### Set problem
Reproduce, word for word, the passage of the comb honey discussion between "## Dee (Apr" and "(Aug 2, 2002)", inclusive.

There are NO business decisions that can
be based soley upon the relative up-front
investment when the two figures are so
close to each other.

It is true that if one's customers have
never seen comb honey before, one could
charge whatever one wanted for a 4 oz
section. It is also true that one could
charge whatever one wanted for an 8 oz
section! Regardless, one cannot claim 
that the price of an 8 oz section is 
somehow cast in stone while claiming that
one could somehow "charge more" for the
4 oz simply because it is new.

My problem with the Bee-O-Pac is that it
appears to violate several basic concepts
of comb honey production that have been 
studied to death in attempts to better 
understand how to make more comb honey.

1) There are no movement paths around the
comb super for non-comb making bees to 
use.

2) The sections are square. The problem
with the old basswood (square) sections
was that the corners would not get filled,
which led to progress in the form of 
round sections. Why go back?

3) The "foundation" is plastic rather than
wax, something that has been debated for
years, with the best that can be said 
about plastic being "the bees can be
convinced to draw it out".

That said, compress a colony into a small
enough space during a good enough nectar
flow, and they will draw comb no matter
what barriers they face. The questions in
my mind are all about how MUCH comb honey
I can make per hive in a season, and what
advantage might be offered by this new
product, if any.


----------



## Dee (Apr 22, 2004)

your right in the way of long term investment $$ for the RR, i'm not arguing with you there, i was going to buy the RR myself until i heard of the BOP on this site

From my wallets' view point this year i was hoping for less cash out and more cash in (provided all 128 DO get filled, i myself was questioning that)

also, like you, i wanted to try it out


----------



## Michael Bush (Aug 2, 2002)

>My problem with the Bee-O-Pac is that it
appears to violate several basic concepts
of comb honey production that have been 
studied to death in attempts to better 
understand how to make more comb honey.

>1) There are no movement paths around the
comb super for non-comb making bees to 
use.

True. I guess we'll all find out how that effects it.

>2) The sections are square. The problem
with the old basswood (square) sections
was that the corners would not get filled,
which led to progress in the form of 
round sections. Why go back?

But they did cut the very corner so they aren't perfectly square. Of course they aren't round either.

>3) The "foundation" is plastic rather than
wax, something that has been debated for
years, with the best that can be said 
about plastic being "the bees can be
convinced to draw it out".

### Record extracts

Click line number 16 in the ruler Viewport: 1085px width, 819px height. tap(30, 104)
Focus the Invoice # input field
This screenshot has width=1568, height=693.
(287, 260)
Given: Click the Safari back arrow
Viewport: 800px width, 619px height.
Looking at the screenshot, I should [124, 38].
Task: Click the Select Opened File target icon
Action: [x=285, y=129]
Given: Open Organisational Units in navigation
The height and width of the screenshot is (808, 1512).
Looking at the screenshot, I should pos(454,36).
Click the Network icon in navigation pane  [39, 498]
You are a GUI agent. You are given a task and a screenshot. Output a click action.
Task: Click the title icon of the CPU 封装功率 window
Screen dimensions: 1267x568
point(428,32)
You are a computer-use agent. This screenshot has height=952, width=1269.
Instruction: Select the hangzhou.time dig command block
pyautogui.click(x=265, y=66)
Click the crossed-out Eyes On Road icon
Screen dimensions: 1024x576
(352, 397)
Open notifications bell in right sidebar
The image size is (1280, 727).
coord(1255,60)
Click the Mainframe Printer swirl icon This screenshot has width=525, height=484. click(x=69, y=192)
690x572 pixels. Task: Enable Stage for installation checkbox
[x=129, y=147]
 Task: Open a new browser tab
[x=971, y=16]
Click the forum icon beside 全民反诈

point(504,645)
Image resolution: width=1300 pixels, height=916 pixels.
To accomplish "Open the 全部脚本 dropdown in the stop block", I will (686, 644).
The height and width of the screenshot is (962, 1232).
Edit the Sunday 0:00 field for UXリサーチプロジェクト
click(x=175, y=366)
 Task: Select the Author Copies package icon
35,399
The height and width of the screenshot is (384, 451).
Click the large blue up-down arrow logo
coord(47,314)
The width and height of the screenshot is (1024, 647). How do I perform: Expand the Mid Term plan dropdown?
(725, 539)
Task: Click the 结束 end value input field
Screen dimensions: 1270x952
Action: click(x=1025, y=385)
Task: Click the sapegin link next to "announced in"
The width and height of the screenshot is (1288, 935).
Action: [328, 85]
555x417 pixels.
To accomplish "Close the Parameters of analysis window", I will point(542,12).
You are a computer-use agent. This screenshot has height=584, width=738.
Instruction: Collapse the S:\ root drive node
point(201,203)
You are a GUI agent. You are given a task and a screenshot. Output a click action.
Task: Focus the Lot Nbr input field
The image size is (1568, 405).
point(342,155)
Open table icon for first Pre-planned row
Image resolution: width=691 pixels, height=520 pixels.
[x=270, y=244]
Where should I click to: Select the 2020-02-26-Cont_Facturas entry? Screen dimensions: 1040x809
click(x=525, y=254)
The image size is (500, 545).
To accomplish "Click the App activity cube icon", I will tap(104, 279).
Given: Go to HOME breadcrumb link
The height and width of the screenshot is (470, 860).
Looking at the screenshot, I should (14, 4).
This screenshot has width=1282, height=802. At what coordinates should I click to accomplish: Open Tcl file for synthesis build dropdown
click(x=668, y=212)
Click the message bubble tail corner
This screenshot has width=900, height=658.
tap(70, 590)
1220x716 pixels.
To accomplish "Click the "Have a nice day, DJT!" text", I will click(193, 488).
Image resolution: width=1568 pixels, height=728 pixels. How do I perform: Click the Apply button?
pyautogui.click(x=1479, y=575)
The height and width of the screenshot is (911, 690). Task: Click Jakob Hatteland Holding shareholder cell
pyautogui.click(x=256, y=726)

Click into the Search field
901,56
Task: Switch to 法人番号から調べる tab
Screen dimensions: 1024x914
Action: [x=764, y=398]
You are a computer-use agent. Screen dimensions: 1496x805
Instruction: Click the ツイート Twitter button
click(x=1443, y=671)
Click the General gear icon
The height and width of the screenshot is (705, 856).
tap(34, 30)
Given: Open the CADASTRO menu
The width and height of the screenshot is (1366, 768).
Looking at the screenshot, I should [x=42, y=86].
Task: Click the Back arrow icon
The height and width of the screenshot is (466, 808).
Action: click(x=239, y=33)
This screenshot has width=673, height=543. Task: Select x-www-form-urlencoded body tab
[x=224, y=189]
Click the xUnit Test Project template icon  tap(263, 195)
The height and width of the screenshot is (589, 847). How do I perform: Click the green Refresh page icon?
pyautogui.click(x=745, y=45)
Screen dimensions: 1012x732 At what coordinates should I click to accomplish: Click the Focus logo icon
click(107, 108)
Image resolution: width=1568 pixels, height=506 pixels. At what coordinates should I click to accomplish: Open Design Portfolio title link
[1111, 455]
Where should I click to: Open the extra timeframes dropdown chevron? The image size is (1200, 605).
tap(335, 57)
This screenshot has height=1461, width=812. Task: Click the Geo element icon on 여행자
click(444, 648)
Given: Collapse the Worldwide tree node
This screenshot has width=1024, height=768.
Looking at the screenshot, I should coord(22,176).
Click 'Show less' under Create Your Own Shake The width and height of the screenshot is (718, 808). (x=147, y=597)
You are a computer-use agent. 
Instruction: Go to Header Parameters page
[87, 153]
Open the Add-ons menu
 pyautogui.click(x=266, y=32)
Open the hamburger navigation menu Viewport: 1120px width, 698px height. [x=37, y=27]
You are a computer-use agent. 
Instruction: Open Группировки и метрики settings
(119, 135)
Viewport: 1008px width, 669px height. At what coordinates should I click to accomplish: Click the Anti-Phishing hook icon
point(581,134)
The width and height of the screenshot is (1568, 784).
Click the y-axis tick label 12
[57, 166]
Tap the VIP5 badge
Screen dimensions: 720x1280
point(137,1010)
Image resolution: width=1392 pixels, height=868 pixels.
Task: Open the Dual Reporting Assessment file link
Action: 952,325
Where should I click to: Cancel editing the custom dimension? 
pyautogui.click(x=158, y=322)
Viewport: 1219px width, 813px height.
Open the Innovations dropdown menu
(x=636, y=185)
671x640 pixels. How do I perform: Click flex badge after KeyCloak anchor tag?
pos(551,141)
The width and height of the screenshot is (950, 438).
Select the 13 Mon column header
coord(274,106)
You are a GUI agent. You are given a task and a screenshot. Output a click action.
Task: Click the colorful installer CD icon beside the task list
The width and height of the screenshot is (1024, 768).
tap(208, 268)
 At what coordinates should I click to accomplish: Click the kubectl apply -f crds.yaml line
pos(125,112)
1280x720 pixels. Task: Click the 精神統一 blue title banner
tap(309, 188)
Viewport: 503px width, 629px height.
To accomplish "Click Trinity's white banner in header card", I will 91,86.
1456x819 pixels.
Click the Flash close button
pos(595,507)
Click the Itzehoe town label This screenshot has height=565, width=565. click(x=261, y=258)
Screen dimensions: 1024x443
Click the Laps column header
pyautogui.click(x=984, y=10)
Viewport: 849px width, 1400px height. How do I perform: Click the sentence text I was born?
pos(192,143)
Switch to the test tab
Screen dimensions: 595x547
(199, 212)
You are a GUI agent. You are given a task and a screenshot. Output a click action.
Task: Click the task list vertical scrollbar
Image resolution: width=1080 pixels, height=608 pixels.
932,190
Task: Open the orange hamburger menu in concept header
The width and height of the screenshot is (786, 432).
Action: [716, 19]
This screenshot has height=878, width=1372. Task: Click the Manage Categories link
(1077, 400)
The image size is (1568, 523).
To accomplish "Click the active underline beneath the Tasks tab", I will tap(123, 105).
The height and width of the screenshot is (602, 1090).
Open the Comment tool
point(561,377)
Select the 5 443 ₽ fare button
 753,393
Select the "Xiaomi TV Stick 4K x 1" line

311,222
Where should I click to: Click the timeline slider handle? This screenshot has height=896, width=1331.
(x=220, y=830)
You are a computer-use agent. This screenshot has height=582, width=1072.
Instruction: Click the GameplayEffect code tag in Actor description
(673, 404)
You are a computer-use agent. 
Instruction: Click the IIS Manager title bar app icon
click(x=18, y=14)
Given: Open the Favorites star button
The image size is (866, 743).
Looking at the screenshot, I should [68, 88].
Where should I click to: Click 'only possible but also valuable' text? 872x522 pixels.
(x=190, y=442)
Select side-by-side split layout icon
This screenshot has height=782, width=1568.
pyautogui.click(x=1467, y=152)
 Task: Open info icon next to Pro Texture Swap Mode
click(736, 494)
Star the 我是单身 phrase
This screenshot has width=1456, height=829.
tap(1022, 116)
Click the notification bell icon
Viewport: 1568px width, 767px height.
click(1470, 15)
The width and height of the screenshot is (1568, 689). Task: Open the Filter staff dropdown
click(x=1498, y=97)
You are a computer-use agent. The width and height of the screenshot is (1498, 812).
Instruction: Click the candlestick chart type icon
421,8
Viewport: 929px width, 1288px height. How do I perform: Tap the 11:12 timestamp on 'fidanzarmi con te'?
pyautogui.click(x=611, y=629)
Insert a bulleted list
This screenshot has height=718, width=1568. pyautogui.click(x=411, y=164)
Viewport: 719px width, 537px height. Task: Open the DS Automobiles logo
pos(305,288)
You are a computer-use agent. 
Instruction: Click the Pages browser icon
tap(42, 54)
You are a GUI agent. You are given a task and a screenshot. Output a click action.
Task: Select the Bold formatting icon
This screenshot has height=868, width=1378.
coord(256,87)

### Reply to the exercise
## Dee (Apr 22, 2004)

your right in the way of long term investment $$ for the RR, i'm not arguing with you there, i was going to buy the RR myself until i heard of the BOP on this site

From my wallets' view point this year i was hoping for less cash out and more cash in (provided all 128 DO get filled, i myself was questioning that)

also, like you, i wanted to try it out


----------



## Michael Bush (Aug 2, 2002)